The Russian classics continue to play a vital role in our program, which is oriented toward students with interests in 18th- through 21st-century Russian literature and culture. But our Ph.D. in Slavic Languages and Literatures also emphasizes cultural studies approaches and other interdisciplinary work, and we offer a wide range of coursework and opportunities for individual concentrations, including: the languages, literatures and cultures of Ukraine, Poland, the Czech Republic, Serbia, Bosnia, Croatia, and Bulgaria, as well as Yiddish. In addition to literary studies, our students work on theater; cinema and visual culture; translation theory, history and practice; critical theory; gender studies; cultural history and the arts. Interdisciplinary study is facilitated by our close ties with other campus units, in particular, the federally funded Russian, East European and Eurasian Center; the Program in Comparative & World Literature; the Unit for Criticism & Interpretive Theory; the Department of Gender & Women's Studies; the College of Media; and the Program in Jewish Culture and Society. Students may earn formal graduate minors or certificates from such units, or they may create their own minors to satisfy Ph.D. requirements.

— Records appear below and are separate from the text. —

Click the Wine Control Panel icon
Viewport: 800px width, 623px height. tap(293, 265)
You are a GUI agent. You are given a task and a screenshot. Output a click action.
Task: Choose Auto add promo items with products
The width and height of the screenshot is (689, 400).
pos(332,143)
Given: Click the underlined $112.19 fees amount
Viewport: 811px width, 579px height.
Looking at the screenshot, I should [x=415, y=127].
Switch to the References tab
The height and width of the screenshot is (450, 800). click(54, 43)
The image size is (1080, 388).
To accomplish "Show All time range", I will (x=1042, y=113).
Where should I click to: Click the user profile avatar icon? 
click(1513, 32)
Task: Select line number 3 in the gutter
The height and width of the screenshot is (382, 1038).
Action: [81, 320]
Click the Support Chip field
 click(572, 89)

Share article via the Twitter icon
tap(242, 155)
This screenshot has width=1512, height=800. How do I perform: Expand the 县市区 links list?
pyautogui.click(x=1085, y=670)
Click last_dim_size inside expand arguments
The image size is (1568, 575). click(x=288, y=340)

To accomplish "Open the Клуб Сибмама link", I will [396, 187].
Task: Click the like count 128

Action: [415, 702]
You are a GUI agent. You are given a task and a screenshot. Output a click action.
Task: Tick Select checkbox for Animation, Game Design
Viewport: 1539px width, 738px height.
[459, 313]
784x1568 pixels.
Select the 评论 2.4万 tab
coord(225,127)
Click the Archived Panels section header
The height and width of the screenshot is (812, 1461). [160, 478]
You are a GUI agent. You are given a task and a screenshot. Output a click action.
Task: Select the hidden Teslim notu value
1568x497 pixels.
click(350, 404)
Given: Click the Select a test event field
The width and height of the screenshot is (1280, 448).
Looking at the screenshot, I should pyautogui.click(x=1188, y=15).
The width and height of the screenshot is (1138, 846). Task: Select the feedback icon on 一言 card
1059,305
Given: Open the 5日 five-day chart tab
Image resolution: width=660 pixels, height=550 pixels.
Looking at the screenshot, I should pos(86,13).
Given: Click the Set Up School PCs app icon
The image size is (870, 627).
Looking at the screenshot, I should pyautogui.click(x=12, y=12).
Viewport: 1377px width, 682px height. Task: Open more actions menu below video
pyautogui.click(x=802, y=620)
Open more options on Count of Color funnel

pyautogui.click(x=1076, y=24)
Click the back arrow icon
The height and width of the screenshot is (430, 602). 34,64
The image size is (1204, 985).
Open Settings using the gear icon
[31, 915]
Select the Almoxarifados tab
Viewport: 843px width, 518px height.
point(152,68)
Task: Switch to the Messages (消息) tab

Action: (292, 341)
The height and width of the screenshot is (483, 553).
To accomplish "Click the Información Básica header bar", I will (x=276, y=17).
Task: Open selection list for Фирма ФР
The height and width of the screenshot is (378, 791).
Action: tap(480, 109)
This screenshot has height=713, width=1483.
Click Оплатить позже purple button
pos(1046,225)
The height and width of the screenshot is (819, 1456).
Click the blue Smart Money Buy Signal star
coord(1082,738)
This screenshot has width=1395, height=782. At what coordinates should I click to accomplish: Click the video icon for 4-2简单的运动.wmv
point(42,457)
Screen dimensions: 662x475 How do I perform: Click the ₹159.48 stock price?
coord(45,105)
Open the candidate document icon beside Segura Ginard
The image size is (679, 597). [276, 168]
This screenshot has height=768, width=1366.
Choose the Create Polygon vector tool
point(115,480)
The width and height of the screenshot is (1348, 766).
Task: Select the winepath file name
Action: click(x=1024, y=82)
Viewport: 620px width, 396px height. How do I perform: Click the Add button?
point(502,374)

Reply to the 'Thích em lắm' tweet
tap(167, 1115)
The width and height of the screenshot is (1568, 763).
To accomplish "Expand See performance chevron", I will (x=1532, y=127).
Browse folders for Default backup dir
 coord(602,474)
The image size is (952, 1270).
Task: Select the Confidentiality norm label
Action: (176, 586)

The faculty of the UIUC Slavic department represent a broad range of interests and methodological approaches, including the intersections of literature with law, medicine, and psychoanalysis; Jewish Studies; gender, sexuality, and the body; empire and the Gothic; postcolonial studies; film history and theory; Czech revival culture; nationalism and literature; Polish exilic and émigré literature; and East European pop culture. We invite you to consult the listing of our faculty, their research interests, and their recent publications at: http://www.slavic.uiuc.edu/people/
The Slavic collection of the University of Illinois Library is the third largest in the country; that resource and our outstanding Slavic Reference Service attract researchers from all over the world, especially during the Summer Research Laboratory.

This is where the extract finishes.